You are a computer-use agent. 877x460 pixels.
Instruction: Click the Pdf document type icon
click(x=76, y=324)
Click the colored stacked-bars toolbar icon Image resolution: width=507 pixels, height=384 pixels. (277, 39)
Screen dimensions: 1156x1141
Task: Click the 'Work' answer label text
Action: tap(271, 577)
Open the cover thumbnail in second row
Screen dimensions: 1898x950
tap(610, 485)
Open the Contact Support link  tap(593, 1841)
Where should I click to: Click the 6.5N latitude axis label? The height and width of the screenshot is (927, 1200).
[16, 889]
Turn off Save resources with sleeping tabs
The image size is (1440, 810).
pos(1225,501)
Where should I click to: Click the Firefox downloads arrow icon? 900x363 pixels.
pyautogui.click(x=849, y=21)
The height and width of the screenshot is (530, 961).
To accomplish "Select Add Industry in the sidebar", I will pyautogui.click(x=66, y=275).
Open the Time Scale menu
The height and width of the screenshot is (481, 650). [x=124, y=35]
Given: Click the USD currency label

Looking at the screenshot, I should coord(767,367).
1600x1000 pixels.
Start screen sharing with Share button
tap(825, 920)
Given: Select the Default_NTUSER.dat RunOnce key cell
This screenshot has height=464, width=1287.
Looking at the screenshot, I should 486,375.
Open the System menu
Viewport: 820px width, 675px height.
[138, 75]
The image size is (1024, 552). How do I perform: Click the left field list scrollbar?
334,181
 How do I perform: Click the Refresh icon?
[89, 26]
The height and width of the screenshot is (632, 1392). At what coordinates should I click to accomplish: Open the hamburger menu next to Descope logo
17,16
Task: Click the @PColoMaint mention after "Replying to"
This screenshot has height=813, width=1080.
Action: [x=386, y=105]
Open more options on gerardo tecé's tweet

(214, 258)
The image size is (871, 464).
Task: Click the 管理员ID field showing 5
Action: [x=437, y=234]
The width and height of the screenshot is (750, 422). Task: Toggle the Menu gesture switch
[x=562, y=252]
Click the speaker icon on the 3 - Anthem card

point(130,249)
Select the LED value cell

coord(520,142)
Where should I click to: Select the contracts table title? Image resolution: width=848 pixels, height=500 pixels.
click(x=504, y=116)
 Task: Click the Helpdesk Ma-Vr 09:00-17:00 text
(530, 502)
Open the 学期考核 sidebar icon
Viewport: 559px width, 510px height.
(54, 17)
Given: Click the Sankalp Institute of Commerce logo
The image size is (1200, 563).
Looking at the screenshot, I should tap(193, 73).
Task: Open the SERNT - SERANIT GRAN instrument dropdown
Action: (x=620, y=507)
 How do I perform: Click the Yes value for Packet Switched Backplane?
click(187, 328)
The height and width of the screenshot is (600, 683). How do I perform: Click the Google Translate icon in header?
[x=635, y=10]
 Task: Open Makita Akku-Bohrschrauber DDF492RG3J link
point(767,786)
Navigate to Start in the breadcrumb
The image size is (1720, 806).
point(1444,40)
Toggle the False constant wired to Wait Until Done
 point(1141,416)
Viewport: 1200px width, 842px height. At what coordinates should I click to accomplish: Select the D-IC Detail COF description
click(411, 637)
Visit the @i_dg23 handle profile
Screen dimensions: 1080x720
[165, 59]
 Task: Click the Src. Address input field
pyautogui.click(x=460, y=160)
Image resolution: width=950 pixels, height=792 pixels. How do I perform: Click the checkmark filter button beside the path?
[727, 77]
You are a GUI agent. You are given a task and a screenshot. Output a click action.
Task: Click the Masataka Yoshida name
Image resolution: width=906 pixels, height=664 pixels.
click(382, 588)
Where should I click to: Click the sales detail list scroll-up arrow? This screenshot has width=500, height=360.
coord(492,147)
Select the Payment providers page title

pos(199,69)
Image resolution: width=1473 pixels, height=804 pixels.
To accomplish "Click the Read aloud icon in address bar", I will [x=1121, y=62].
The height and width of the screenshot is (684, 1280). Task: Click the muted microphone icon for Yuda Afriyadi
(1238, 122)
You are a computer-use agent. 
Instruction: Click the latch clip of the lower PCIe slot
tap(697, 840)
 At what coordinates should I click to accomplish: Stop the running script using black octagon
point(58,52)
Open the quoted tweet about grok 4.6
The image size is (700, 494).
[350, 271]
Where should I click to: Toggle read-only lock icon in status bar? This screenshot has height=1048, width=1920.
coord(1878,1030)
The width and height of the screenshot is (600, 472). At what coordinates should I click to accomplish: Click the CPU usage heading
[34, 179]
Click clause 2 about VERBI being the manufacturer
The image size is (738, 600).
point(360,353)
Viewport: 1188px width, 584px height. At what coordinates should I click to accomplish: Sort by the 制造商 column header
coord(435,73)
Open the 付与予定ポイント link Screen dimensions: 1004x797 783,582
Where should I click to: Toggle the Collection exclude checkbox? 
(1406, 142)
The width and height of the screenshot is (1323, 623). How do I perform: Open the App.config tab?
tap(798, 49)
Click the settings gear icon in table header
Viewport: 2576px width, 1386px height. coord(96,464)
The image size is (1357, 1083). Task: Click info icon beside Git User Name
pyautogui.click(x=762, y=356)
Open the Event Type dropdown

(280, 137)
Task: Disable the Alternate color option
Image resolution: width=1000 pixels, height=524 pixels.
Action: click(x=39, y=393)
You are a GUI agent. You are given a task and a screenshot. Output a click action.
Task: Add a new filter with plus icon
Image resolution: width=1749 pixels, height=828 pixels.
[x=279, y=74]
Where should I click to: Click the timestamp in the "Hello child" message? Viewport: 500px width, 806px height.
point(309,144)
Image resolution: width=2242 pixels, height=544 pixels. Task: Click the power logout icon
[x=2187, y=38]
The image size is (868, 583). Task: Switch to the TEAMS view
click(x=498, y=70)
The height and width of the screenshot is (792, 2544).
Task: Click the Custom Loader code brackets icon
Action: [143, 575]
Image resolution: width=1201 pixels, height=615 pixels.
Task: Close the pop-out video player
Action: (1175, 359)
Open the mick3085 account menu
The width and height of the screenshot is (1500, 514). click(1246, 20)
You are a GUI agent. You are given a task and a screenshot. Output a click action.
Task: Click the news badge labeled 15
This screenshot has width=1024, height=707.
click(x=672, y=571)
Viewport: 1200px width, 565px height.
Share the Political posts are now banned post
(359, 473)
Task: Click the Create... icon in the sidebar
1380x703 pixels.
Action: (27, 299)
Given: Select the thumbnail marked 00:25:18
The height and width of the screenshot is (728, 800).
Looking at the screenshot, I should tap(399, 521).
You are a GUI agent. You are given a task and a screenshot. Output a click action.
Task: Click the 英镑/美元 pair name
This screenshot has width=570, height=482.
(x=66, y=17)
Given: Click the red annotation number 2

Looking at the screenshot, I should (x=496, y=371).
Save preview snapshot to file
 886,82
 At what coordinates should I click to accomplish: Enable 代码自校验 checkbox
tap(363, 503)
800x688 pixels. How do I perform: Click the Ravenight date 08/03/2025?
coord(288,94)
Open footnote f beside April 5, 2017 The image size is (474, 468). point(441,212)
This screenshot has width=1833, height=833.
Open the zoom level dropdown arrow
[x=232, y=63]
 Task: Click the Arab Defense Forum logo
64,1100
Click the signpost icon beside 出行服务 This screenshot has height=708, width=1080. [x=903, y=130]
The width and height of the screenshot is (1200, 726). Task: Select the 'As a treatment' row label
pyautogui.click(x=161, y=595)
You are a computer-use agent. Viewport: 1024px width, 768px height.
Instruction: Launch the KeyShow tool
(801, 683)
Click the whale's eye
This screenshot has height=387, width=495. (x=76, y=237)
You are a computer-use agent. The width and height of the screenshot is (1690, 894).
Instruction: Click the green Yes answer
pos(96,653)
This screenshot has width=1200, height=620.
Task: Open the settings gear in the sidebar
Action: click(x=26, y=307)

● ● ● ●

Copy out the records above without altering anything.

### Solved exercise:
You are a computer-use agent. 877x460 pixels.
Instruction: Click the Pdf document type icon
click(x=76, y=324)
Click the colored stacked-bars toolbar icon Image resolution: width=507 pixels, height=384 pixels. (277, 39)
Screen dimensions: 1156x1141
Task: Click the 'Work' answer label text
Action: tap(271, 577)
Open the cover thumbnail in second row
Screen dimensions: 1898x950
tap(610, 485)
Open the Contact Support link  tap(593, 1841)
Where should I click to: Click the 6.5N latitude axis label? The height and width of the screenshot is (927, 1200).
[16, 889]
Turn off Save resources with sleeping tabs
The image size is (1440, 810).
pos(1225,501)
Where should I click to: Click the Firefox downloads arrow icon? 900x363 pixels.
pyautogui.click(x=849, y=21)
The height and width of the screenshot is (530, 961).
To accomplish "Select Add Industry in the sidebar", I will pyautogui.click(x=66, y=275).
Open the Time Scale menu
The height and width of the screenshot is (481, 650). [x=124, y=35]
Given: Click the USD currency label

Looking at the screenshot, I should coord(767,367).
1600x1000 pixels.
Start screen sharing with Share button
tap(825, 920)
Given: Select the Default_NTUSER.dat RunOnce key cell
This screenshot has height=464, width=1287.
Looking at the screenshot, I should 486,375.
Open the System menu
Viewport: 820px width, 675px height.
[138, 75]
The image size is (1024, 552). How do I perform: Click the left field list scrollbar?
334,181
 How do I perform: Click the Refresh icon?
[89, 26]
The height and width of the screenshot is (632, 1392). At what coordinates should I click to accomplish: Open the hamburger menu next to Descope logo
17,16
Task: Click the @PColoMaint mention after "Replying to"
This screenshot has height=813, width=1080.
Action: [x=386, y=105]
Open more options on gerardo tecé's tweet

(214, 258)
The image size is (871, 464).
Task: Click the 管理员ID field showing 5
Action: [x=437, y=234]
The width and height of the screenshot is (750, 422). Task: Toggle the Menu gesture switch
[x=562, y=252]
Click the speaker icon on the 3 - Anthem card

point(130,249)
Select the LED value cell

coord(520,142)
Where should I click to: Select the contracts table title? Image resolution: width=848 pixels, height=500 pixels.
click(x=504, y=116)
 Task: Click the Helpdesk Ma-Vr 09:00-17:00 text
(530, 502)
Open the 学期考核 sidebar icon
Viewport: 559px width, 510px height.
(54, 17)
Given: Click the Sankalp Institute of Commerce logo
The image size is (1200, 563).
Looking at the screenshot, I should tap(193, 73).
Task: Open the SERNT - SERANIT GRAN instrument dropdown
Action: (x=620, y=507)
 How do I perform: Click the Yes value for Packet Switched Backplane?
click(187, 328)
The height and width of the screenshot is (600, 683). How do I perform: Click the Google Translate icon in header?
[x=635, y=10]
 Task: Open Makita Akku-Bohrschrauber DDF492RG3J link
point(767,786)
Navigate to Start in the breadcrumb
The image size is (1720, 806).
point(1444,40)
Toggle the False constant wired to Wait Until Done
 point(1141,416)
Viewport: 1200px width, 842px height. At what coordinates should I click to accomplish: Select the D-IC Detail COF description
click(411, 637)
Visit the @i_dg23 handle profile
Screen dimensions: 1080x720
[165, 59]
 Task: Click the Src. Address input field
pyautogui.click(x=460, y=160)
Image resolution: width=950 pixels, height=792 pixels. How do I perform: Click the checkmark filter button beside the path?
[727, 77]
You are a GUI agent. You are given a task and a screenshot. Output a click action.
Task: Click the Masataka Yoshida name
Image resolution: width=906 pixels, height=664 pixels.
click(382, 588)
Where should I click to: Click the sales detail list scroll-up arrow? This screenshot has width=500, height=360.
coord(492,147)
Select the Payment providers page title

pos(199,69)
Image resolution: width=1473 pixels, height=804 pixels.
To accomplish "Click the Read aloud icon in address bar", I will [x=1121, y=62].
The height and width of the screenshot is (684, 1280). Task: Click the muted microphone icon for Yuda Afriyadi
(1238, 122)
You are a computer-use agent. 
Instruction: Click the latch clip of the lower PCIe slot
tap(697, 840)
 At what coordinates should I click to accomplish: Stop the running script using black octagon
point(58,52)
Open the quoted tweet about grok 4.6
The image size is (700, 494).
[350, 271]
Where should I click to: Toggle read-only lock icon in status bar? This screenshot has height=1048, width=1920.
coord(1878,1030)
The width and height of the screenshot is (600, 472). At what coordinates should I click to accomplish: Click the CPU usage heading
[34, 179]
Click clause 2 about VERBI being the manufacturer
The image size is (738, 600).
point(360,353)
Viewport: 1188px width, 584px height. At what coordinates should I click to accomplish: Sort by the 制造商 column header
coord(435,73)
Open the 付与予定ポイント link Screen dimensions: 1004x797 783,582
Where should I click to: Toggle the Collection exclude checkbox? 
(1406, 142)
The width and height of the screenshot is (1323, 623). How do I perform: Open the App.config tab?
tap(798, 49)
Click the settings gear icon in table header
Viewport: 2576px width, 1386px height. coord(96,464)
The image size is (1357, 1083). Task: Click info icon beside Git User Name
pyautogui.click(x=762, y=356)
Open the Event Type dropdown

(280, 137)
Task: Disable the Alternate color option
Image resolution: width=1000 pixels, height=524 pixels.
Action: click(x=39, y=393)
You are a GUI agent. You are given a task and a screenshot. Output a click action.
Task: Add a new filter with plus icon
Image resolution: width=1749 pixels, height=828 pixels.
[x=279, y=74]
Where should I click to: Click the timestamp in the "Hello child" message? Viewport: 500px width, 806px height.
point(309,144)
Image resolution: width=2242 pixels, height=544 pixels. Task: Click the power logout icon
[x=2187, y=38]
The image size is (868, 583). Task: Switch to the TEAMS view
click(x=498, y=70)
The height and width of the screenshot is (792, 2544).
Task: Click the Custom Loader code brackets icon
Action: [143, 575]
Image resolution: width=1201 pixels, height=615 pixels.
Task: Close the pop-out video player
Action: (1175, 359)
Open the mick3085 account menu
The width and height of the screenshot is (1500, 514). click(1246, 20)
You are a GUI agent. You are given a task and a screenshot. Output a click action.
Task: Click the news badge labeled 15
This screenshot has width=1024, height=707.
click(x=672, y=571)
Viewport: 1200px width, 565px height.
Share the Political posts are now banned post
(359, 473)
Task: Click the Create... icon in the sidebar
1380x703 pixels.
Action: (27, 299)
Given: Select the thumbnail marked 00:25:18
The height and width of the screenshot is (728, 800).
Looking at the screenshot, I should tap(399, 521).
You are a GUI agent. You are given a task and a screenshot. Output a click action.
Task: Click the 英镑/美元 pair name
This screenshot has width=570, height=482.
(x=66, y=17)
Given: Click the red annotation number 2

Looking at the screenshot, I should (x=496, y=371).
Save preview snapshot to file
 886,82
 At what coordinates should I click to accomplish: Enable 代码自校验 checkbox
tap(363, 503)
800x688 pixels. How do I perform: Click the Ravenight date 08/03/2025?
coord(288,94)
Open footnote f beside April 5, 2017 The image size is (474, 468). point(441,212)
This screenshot has width=1833, height=833.
Open the zoom level dropdown arrow
[x=232, y=63]
 Task: Click the Arab Defense Forum logo
64,1100
Click the signpost icon beside 出行服务 This screenshot has height=708, width=1080. [x=903, y=130]
The width and height of the screenshot is (1200, 726). Task: Select the 'As a treatment' row label
pyautogui.click(x=161, y=595)
You are a computer-use agent. Viewport: 1024px width, 768px height.
Instruction: Launch the KeyShow tool
(801, 683)
Click the whale's eye
This screenshot has height=387, width=495. (x=76, y=237)
You are a computer-use agent. The width and height of the screenshot is (1690, 894).
Instruction: Click the green Yes answer
pos(96,653)
This screenshot has width=1200, height=620.
Task: Open the settings gear in the sidebar
Action: click(x=26, y=307)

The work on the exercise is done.